Nous pensons également qu’il est nécessaire de combler certaines lacunes pour s’assurer de l’efficacité du dispositif. Tel que mis en place actuellement, l’EAD ne permet ni de rendre compte de la bonne utilisation de l’appareil par le condamné, ni d’évaluer le comportement de celui-ci. Or, comme tout dispositif électronique – même relevant de la plus haute technologie – l’EAD n’est pas exempt de risques en matière de contournement. C’est donc pour dissuader l’utilisateur de tenter de contourner le système et pour procéder à une surveillance accrue de son comportement au volant (rappelons que cet appareil s’adresse à des conducteurs ayant commis un délit), que « 40 millions d’automobilistes » préconise la mise en place d’un monitorage permettant de consulter les informations enregistrées par l’appareil.
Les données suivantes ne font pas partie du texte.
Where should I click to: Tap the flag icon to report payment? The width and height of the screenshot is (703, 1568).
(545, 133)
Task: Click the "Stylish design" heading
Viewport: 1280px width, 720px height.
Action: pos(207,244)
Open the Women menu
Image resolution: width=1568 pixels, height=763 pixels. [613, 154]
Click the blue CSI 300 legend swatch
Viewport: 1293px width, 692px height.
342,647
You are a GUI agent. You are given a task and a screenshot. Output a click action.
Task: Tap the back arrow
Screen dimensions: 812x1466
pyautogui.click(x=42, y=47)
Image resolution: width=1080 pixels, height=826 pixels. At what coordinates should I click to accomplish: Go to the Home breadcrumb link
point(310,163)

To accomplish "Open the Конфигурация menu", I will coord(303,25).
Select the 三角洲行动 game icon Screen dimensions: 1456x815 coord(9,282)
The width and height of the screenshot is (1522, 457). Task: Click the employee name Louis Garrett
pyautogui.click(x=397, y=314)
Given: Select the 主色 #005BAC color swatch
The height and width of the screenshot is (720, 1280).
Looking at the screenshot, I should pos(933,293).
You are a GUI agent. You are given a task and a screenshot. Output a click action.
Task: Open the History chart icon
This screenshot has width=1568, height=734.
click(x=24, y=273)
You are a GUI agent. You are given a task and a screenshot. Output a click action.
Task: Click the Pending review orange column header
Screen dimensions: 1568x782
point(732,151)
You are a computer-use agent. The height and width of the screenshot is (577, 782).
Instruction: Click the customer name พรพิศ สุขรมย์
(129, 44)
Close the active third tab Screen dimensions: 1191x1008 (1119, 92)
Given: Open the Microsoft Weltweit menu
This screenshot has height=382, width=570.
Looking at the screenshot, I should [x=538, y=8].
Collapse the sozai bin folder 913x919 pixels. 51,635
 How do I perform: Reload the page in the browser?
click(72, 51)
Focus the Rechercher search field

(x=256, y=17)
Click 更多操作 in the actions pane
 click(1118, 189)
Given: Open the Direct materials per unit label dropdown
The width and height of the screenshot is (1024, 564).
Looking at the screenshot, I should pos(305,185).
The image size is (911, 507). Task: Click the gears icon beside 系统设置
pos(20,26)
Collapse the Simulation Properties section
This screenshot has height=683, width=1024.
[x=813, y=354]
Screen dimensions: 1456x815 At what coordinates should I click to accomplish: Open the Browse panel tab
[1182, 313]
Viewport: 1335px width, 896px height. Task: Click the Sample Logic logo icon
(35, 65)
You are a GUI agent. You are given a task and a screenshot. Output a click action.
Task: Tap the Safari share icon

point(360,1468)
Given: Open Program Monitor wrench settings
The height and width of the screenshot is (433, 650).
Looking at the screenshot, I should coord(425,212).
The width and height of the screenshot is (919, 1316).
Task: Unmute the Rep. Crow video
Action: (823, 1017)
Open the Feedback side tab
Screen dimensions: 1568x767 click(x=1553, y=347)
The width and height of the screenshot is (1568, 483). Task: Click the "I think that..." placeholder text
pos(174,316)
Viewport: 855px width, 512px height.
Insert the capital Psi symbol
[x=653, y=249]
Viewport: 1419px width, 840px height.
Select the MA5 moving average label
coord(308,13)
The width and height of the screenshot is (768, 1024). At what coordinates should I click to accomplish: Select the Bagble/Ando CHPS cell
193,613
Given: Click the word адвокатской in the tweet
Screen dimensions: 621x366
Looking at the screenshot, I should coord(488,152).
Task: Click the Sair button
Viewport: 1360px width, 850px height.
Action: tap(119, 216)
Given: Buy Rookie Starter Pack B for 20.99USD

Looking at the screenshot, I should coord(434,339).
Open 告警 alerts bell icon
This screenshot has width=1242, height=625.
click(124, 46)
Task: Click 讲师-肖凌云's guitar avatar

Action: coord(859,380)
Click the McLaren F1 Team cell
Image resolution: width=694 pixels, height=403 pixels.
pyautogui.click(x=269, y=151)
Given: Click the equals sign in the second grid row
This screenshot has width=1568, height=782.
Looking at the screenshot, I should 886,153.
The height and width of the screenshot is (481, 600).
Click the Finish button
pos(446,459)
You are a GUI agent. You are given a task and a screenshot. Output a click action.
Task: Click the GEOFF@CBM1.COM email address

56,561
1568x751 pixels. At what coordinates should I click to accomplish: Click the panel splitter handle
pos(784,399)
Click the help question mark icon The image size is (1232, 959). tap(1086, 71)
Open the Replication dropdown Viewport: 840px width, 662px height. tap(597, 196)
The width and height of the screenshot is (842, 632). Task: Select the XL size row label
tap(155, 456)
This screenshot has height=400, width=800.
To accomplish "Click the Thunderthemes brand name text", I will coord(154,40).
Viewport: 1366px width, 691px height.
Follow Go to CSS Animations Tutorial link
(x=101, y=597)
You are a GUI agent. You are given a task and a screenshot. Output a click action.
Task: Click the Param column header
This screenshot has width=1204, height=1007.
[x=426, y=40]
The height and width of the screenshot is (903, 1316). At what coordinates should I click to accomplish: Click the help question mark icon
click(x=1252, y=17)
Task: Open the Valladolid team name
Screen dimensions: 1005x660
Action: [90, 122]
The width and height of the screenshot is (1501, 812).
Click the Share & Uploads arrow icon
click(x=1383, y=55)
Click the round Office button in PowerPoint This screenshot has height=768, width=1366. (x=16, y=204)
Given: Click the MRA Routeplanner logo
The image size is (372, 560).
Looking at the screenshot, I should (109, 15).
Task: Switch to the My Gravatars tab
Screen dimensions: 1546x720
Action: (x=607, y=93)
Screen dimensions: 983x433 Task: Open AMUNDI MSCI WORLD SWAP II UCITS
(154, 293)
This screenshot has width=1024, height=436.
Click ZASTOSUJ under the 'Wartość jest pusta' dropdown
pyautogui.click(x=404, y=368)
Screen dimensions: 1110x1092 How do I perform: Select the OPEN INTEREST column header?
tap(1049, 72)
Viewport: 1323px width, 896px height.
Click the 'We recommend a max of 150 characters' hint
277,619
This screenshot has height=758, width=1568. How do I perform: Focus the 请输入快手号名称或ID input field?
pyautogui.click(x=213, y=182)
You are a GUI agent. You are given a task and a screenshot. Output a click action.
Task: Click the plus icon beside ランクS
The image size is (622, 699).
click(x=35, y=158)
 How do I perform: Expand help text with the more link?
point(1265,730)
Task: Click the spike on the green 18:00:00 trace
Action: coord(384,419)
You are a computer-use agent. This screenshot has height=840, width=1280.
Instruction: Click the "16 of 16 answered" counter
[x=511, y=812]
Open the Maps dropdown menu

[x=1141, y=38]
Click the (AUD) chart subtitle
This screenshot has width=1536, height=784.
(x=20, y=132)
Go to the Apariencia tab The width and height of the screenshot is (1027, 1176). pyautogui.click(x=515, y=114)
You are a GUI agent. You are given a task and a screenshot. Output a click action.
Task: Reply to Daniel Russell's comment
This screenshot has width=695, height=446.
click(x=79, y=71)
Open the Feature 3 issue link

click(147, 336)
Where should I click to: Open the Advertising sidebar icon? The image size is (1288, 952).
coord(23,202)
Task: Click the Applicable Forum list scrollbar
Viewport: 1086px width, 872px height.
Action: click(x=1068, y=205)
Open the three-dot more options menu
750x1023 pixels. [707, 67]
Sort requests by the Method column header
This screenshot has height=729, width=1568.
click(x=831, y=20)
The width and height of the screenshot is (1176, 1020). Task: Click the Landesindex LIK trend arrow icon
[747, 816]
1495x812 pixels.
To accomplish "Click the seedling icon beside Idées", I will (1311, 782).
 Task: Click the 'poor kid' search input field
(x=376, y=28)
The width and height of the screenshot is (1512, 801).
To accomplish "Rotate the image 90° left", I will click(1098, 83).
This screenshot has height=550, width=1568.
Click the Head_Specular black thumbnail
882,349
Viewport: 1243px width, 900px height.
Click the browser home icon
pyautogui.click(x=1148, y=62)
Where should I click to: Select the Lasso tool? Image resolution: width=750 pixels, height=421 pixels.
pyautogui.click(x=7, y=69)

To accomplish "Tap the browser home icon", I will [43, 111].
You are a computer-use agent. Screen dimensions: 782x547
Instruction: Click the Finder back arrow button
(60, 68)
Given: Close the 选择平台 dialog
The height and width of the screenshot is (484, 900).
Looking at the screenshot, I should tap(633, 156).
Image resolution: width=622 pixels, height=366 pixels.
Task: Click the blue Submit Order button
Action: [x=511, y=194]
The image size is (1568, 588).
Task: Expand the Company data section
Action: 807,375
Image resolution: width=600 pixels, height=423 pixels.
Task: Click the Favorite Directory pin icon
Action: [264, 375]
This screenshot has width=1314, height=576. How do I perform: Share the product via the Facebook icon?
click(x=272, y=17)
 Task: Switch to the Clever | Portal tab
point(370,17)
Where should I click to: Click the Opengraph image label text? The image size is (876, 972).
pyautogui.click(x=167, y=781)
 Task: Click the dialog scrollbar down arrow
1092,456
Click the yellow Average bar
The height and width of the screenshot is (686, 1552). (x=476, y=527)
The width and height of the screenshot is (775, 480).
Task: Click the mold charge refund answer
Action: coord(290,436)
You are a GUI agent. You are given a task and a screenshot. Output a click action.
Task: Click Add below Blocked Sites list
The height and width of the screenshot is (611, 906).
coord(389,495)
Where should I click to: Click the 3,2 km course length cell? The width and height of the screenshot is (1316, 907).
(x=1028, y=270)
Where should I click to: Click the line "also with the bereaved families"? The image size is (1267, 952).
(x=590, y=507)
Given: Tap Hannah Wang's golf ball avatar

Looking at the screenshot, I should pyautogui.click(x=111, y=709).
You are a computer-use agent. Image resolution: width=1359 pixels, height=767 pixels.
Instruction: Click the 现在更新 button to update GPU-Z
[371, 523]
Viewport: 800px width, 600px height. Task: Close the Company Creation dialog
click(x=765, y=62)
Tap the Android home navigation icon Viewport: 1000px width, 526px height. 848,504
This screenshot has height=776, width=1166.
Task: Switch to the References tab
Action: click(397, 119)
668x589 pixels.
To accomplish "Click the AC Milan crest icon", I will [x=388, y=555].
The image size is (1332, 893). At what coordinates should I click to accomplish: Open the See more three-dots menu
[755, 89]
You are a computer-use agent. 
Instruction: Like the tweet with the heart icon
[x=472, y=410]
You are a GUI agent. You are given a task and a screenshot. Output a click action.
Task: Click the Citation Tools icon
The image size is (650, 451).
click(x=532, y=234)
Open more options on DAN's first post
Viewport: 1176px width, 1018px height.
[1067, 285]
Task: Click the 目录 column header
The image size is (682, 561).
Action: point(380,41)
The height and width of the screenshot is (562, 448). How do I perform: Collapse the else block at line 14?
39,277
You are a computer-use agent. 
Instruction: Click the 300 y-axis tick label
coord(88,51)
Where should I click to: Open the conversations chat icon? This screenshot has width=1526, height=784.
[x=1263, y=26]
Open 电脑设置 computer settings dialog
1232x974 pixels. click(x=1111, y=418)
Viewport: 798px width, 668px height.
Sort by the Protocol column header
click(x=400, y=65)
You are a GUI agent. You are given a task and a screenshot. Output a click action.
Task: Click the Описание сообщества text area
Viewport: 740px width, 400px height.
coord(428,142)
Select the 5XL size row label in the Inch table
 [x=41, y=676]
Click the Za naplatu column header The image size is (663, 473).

Ce serait la garantie que le dispositif joue son rôle de façon optimale, non seulement en termes de sécurité routière, mais aussi comme traitement thérapeutique en relais ou en complément des soins médicaux pour les conducteurs alcoolo-dépendants.
En outre, la mise en œuvre effective du dispositif dans le cadre judiciaire n’est coûteuse que pour le condamné : de 130 € par mois en location à 1800 € à l’achat, sachant que l’installation de l’EAD peut se substituer à l’amende encourue et permet de préserver le permis de conduire (et donc l’accès à une vie professionnelle et sociale).
L’application réelle et l’efficacité de la loi autorisant le recours à l’éthylotest anti-démarrage dans le cadre d’une composition pénale ou comme peine complémentaire sanctionnant le délit de conduite sous l’empire d’un état alcoolique ne sont donc soumises qu’à un effort de communication de la part du gouvernement et à la levée par la CNIL (Commission Nationale de l’Informatique et des Libertés) de quelques restrictions liées à la consultation des données recueillies dans la mémoire de l’outil. Rien de bien insurmontable donc, au regard des vies qui pourraient être épargnées.